■ **Exercise description**: Copy out all of the entries below line for line, without changing a single character.

**** Dataset excerpts

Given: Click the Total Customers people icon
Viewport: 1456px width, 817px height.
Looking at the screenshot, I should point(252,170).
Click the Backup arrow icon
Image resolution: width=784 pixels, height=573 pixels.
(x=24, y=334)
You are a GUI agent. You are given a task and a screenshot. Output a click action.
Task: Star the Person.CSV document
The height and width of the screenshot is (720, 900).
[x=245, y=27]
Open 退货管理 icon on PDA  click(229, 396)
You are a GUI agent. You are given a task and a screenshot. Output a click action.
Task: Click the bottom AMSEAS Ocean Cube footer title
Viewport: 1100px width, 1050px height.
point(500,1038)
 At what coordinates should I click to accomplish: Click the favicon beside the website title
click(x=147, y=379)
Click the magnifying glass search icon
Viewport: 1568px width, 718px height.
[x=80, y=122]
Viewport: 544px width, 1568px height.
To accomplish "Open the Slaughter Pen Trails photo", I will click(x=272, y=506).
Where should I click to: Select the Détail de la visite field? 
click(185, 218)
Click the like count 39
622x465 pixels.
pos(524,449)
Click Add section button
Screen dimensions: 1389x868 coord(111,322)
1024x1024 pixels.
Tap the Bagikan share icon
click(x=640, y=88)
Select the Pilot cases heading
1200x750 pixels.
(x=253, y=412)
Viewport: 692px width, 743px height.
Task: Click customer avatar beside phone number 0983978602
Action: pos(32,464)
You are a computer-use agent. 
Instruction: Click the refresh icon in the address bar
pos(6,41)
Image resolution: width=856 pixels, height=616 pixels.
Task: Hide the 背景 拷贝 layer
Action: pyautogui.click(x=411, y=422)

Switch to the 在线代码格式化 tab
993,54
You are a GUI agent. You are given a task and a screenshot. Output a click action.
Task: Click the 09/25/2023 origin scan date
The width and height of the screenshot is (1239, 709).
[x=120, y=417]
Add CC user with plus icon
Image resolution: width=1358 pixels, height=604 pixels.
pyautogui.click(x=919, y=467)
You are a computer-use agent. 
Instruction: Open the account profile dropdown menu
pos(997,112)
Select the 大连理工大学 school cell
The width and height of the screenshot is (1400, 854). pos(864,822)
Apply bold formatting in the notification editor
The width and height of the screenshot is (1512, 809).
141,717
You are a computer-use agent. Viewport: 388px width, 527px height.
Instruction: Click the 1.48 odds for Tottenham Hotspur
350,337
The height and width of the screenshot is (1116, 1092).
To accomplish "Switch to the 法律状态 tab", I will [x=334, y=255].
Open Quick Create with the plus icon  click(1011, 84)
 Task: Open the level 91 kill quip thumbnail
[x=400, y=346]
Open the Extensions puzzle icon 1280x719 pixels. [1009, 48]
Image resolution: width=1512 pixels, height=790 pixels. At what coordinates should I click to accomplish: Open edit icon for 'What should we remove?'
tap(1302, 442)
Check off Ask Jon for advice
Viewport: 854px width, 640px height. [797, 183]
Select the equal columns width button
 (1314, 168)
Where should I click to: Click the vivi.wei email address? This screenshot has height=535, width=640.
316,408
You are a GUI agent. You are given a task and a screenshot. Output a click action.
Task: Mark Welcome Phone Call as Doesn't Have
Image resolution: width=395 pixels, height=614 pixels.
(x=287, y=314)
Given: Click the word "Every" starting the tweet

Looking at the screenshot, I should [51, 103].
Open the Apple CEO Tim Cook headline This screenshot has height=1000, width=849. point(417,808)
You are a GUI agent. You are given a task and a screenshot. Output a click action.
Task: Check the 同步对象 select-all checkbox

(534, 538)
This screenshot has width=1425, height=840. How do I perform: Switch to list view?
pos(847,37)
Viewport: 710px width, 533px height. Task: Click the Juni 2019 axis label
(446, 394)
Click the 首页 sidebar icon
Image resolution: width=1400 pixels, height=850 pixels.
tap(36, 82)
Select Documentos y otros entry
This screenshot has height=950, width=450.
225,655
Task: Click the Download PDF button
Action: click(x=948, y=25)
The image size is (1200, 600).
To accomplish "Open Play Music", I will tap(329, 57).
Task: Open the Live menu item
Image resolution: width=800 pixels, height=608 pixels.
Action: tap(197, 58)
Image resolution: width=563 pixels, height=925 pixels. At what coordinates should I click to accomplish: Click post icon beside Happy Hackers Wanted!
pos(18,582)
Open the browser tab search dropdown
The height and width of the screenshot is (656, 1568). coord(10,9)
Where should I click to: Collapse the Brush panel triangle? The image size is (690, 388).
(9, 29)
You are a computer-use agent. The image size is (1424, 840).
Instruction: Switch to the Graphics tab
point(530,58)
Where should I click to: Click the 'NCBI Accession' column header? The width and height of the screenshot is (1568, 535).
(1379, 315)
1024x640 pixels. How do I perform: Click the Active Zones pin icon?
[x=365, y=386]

********

■ **Result of this exercise**:
Given: Click the Total Customers people icon
Viewport: 1456px width, 817px height.
Looking at the screenshot, I should point(252,170).
Click the Backup arrow icon
Image resolution: width=784 pixels, height=573 pixels.
(x=24, y=334)
You are a GUI agent. You are given a task and a screenshot. Output a click action.
Task: Star the Person.CSV document
The height and width of the screenshot is (720, 900).
[x=245, y=27]
Open 退货管理 icon on PDA  click(229, 396)
You are a GUI agent. You are given a task and a screenshot. Output a click action.
Task: Click the bottom AMSEAS Ocean Cube footer title
Viewport: 1100px width, 1050px height.
point(500,1038)
 At what coordinates should I click to accomplish: Click the favicon beside the website title
click(x=147, y=379)
Click the magnifying glass search icon
Viewport: 1568px width, 718px height.
[x=80, y=122]
Viewport: 544px width, 1568px height.
To accomplish "Open the Slaughter Pen Trails photo", I will click(x=272, y=506).
Where should I click to: Select the Détail de la visite field? 
click(185, 218)
Click the like count 39
622x465 pixels.
pos(524,449)
Click Add section button
Screen dimensions: 1389x868 coord(111,322)
1024x1024 pixels.
Tap the Bagikan share icon
click(x=640, y=88)
Select the Pilot cases heading
1200x750 pixels.
(x=253, y=412)
Viewport: 692px width, 743px height.
Task: Click customer avatar beside phone number 0983978602
Action: pos(32,464)
You are a computer-use agent. 
Instruction: Click the refresh icon in the address bar
pos(6,41)
Image resolution: width=856 pixels, height=616 pixels.
Task: Hide the 背景 拷贝 layer
Action: pyautogui.click(x=411, y=422)

Switch to the 在线代码格式化 tab
993,54
You are a GUI agent. You are given a task and a screenshot. Output a click action.
Task: Click the 09/25/2023 origin scan date
The width and height of the screenshot is (1239, 709).
[x=120, y=417]
Add CC user with plus icon
Image resolution: width=1358 pixels, height=604 pixels.
pyautogui.click(x=919, y=467)
You are a computer-use agent. 
Instruction: Open the account profile dropdown menu
pos(997,112)
Select the 大连理工大学 school cell
The width and height of the screenshot is (1400, 854). pos(864,822)
Apply bold formatting in the notification editor
The width and height of the screenshot is (1512, 809).
141,717
You are a computer-use agent. Viewport: 388px width, 527px height.
Instruction: Click the 1.48 odds for Tottenham Hotspur
350,337
The height and width of the screenshot is (1116, 1092).
To accomplish "Switch to the 法律状态 tab", I will [x=334, y=255].
Open Quick Create with the plus icon  click(1011, 84)
 Task: Open the level 91 kill quip thumbnail
[x=400, y=346]
Open the Extensions puzzle icon 1280x719 pixels. [1009, 48]
Image resolution: width=1512 pixels, height=790 pixels. At what coordinates should I click to accomplish: Open edit icon for 'What should we remove?'
tap(1302, 442)
Check off Ask Jon for advice
Viewport: 854px width, 640px height. [797, 183]
Select the equal columns width button
 (1314, 168)
Where should I click to: Click the vivi.wei email address? This screenshot has height=535, width=640.
316,408
You are a GUI agent. You are given a task and a screenshot. Output a click action.
Task: Mark Welcome Phone Call as Doesn't Have
Image resolution: width=395 pixels, height=614 pixels.
(x=287, y=314)
Given: Click the word "Every" starting the tweet

Looking at the screenshot, I should [51, 103].
Open the Apple CEO Tim Cook headline This screenshot has height=1000, width=849. point(417,808)
You are a GUI agent. You are given a task and a screenshot. Output a click action.
Task: Check the 同步对象 select-all checkbox

(534, 538)
This screenshot has width=1425, height=840. How do I perform: Switch to list view?
pos(847,37)
Viewport: 710px width, 533px height. Task: Click the Juni 2019 axis label
(446, 394)
Click the 首页 sidebar icon
Image resolution: width=1400 pixels, height=850 pixels.
tap(36, 82)
Select Documentos y otros entry
This screenshot has height=950, width=450.
225,655
Task: Click the Download PDF button
Action: click(x=948, y=25)
The image size is (1200, 600).
To accomplish "Open Play Music", I will tap(329, 57).
Task: Open the Live menu item
Image resolution: width=800 pixels, height=608 pixels.
Action: tap(197, 58)
Image resolution: width=563 pixels, height=925 pixels. At what coordinates should I click to accomplish: Click post icon beside Happy Hackers Wanted!
pos(18,582)
Open the browser tab search dropdown
The height and width of the screenshot is (656, 1568). coord(10,9)
Where should I click to: Collapse the Brush panel triangle? The image size is (690, 388).
(9, 29)
You are a computer-use agent. The image size is (1424, 840).
Instruction: Switch to the Graphics tab
point(530,58)
Where should I click to: Click the 'NCBI Accession' column header? The width and height of the screenshot is (1568, 535).
(1379, 315)
1024x640 pixels. How do I perform: Click the Active Zones pin icon?
[x=365, y=386]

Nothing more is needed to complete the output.